[Rows of pointing data]
****
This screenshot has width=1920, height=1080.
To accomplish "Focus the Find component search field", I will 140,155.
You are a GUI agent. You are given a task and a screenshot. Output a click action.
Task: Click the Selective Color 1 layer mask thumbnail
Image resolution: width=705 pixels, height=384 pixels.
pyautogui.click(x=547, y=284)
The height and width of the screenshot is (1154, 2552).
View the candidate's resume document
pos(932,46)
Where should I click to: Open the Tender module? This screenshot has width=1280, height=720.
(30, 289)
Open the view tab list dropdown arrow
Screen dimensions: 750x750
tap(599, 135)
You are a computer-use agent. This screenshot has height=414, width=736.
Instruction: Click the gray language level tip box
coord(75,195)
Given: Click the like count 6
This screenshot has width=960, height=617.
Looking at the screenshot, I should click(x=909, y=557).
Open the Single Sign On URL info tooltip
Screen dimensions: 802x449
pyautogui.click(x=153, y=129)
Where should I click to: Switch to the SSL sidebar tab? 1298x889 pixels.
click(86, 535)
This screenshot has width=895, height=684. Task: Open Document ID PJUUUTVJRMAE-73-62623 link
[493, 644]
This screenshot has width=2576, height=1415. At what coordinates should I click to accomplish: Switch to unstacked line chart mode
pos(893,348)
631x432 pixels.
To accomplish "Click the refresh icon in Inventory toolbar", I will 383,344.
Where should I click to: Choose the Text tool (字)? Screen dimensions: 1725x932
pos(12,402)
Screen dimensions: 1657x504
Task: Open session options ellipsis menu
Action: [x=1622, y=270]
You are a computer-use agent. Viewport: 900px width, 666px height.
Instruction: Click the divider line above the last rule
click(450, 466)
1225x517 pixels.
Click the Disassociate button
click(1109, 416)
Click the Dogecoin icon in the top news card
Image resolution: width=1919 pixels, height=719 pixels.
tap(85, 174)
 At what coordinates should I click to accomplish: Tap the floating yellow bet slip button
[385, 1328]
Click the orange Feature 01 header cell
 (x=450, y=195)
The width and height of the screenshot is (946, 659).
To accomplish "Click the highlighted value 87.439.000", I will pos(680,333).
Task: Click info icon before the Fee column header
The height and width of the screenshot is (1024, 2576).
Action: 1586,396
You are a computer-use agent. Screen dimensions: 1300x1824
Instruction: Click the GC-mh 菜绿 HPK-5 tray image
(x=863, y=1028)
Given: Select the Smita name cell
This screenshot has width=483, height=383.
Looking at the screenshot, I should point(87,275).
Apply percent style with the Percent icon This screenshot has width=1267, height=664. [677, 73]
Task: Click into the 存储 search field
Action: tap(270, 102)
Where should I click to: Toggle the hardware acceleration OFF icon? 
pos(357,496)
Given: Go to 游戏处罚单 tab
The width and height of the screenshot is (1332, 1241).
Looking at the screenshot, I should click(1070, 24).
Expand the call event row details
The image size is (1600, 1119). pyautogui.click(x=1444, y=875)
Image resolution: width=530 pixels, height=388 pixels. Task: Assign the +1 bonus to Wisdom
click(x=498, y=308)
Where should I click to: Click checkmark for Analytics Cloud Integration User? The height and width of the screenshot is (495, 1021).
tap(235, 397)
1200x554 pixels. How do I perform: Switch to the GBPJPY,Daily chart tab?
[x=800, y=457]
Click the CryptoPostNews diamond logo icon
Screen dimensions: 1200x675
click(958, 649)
****
- **Given exercise**:
Rewrite the records above, swapping every "Where should I click to" for "Where do I click to" and changing nothing else.

- **Solution below**:
This screenshot has width=1920, height=1080.
To accomplish "Focus the Find component search field", I will 140,155.
You are a GUI agent. You are given a task and a screenshot. Output a click action.
Task: Click the Selective Color 1 layer mask thumbnail
Image resolution: width=705 pixels, height=384 pixels.
pyautogui.click(x=547, y=284)
The height and width of the screenshot is (1154, 2552).
View the candidate's resume document
pos(932,46)
Where do I click to: Open the Tender module? This screenshot has width=1280, height=720.
(30, 289)
Open the view tab list dropdown arrow
Screen dimensions: 750x750
tap(599, 135)
You are a computer-use agent. This screenshot has height=414, width=736.
Instruction: Click the gray language level tip box
coord(75,195)
Given: Click the like count 6
This screenshot has width=960, height=617.
Looking at the screenshot, I should click(x=909, y=557).
Open the Single Sign On URL info tooltip
Screen dimensions: 802x449
pyautogui.click(x=153, y=129)
Where do I click to: Switch to the SSL sidebar tab? 1298x889 pixels.
click(86, 535)
This screenshot has width=895, height=684. Task: Open Document ID PJUUUTVJRMAE-73-62623 link
[493, 644]
This screenshot has width=2576, height=1415. At what coordinates should I click to accomplish: Switch to unstacked line chart mode
pos(893,348)
631x432 pixels.
To accomplish "Click the refresh icon in Inventory toolbar", I will 383,344.
Where do I click to: Choose the Text tool (字)? Screen dimensions: 1725x932
pos(12,402)
Screen dimensions: 1657x504
Task: Open session options ellipsis menu
Action: [x=1622, y=270]
You are a computer-use agent. Viewport: 900px width, 666px height.
Instruction: Click the divider line above the last rule
click(450, 466)
1225x517 pixels.
Click the Disassociate button
click(1109, 416)
Click the Dogecoin icon in the top news card
Image resolution: width=1919 pixels, height=719 pixels.
tap(85, 174)
 At what coordinates should I click to accomplish: Tap the floating yellow bet slip button
[385, 1328]
Click the orange Feature 01 header cell
 (x=450, y=195)
The width and height of the screenshot is (946, 659).
To accomplish "Click the highlighted value 87.439.000", I will pos(680,333).
Task: Click info icon before the Fee column header
The height and width of the screenshot is (1024, 2576).
Action: 1586,396
You are a computer-use agent. Screen dimensions: 1300x1824
Instruction: Click the GC-mh 菜绿 HPK-5 tray image
(x=863, y=1028)
Given: Select the Smita name cell
This screenshot has width=483, height=383.
Looking at the screenshot, I should point(87,275).
Apply percent style with the Percent icon This screenshot has width=1267, height=664. [677, 73]
Task: Click into the 存储 search field
Action: tap(270, 102)
Where do I click to: Toggle the hardware acceleration OFF icon? 
pos(357,496)
Given: Go to 游戏处罚单 tab
The width and height of the screenshot is (1332, 1241).
Looking at the screenshot, I should click(1070, 24).
Expand the call event row details
The image size is (1600, 1119). pyautogui.click(x=1444, y=875)
Image resolution: width=530 pixels, height=388 pixels. Task: Assign the +1 bonus to Wisdom
click(x=498, y=308)
Where do I click to: Click checkmark for Analytics Cloud Integration User? The height and width of the screenshot is (495, 1021).
tap(235, 397)
1200x554 pixels. How do I perform: Switch to the GBPJPY,Daily chart tab?
[x=800, y=457]
Click the CryptoPostNews diamond logo icon
Screen dimensions: 1200x675
click(958, 649)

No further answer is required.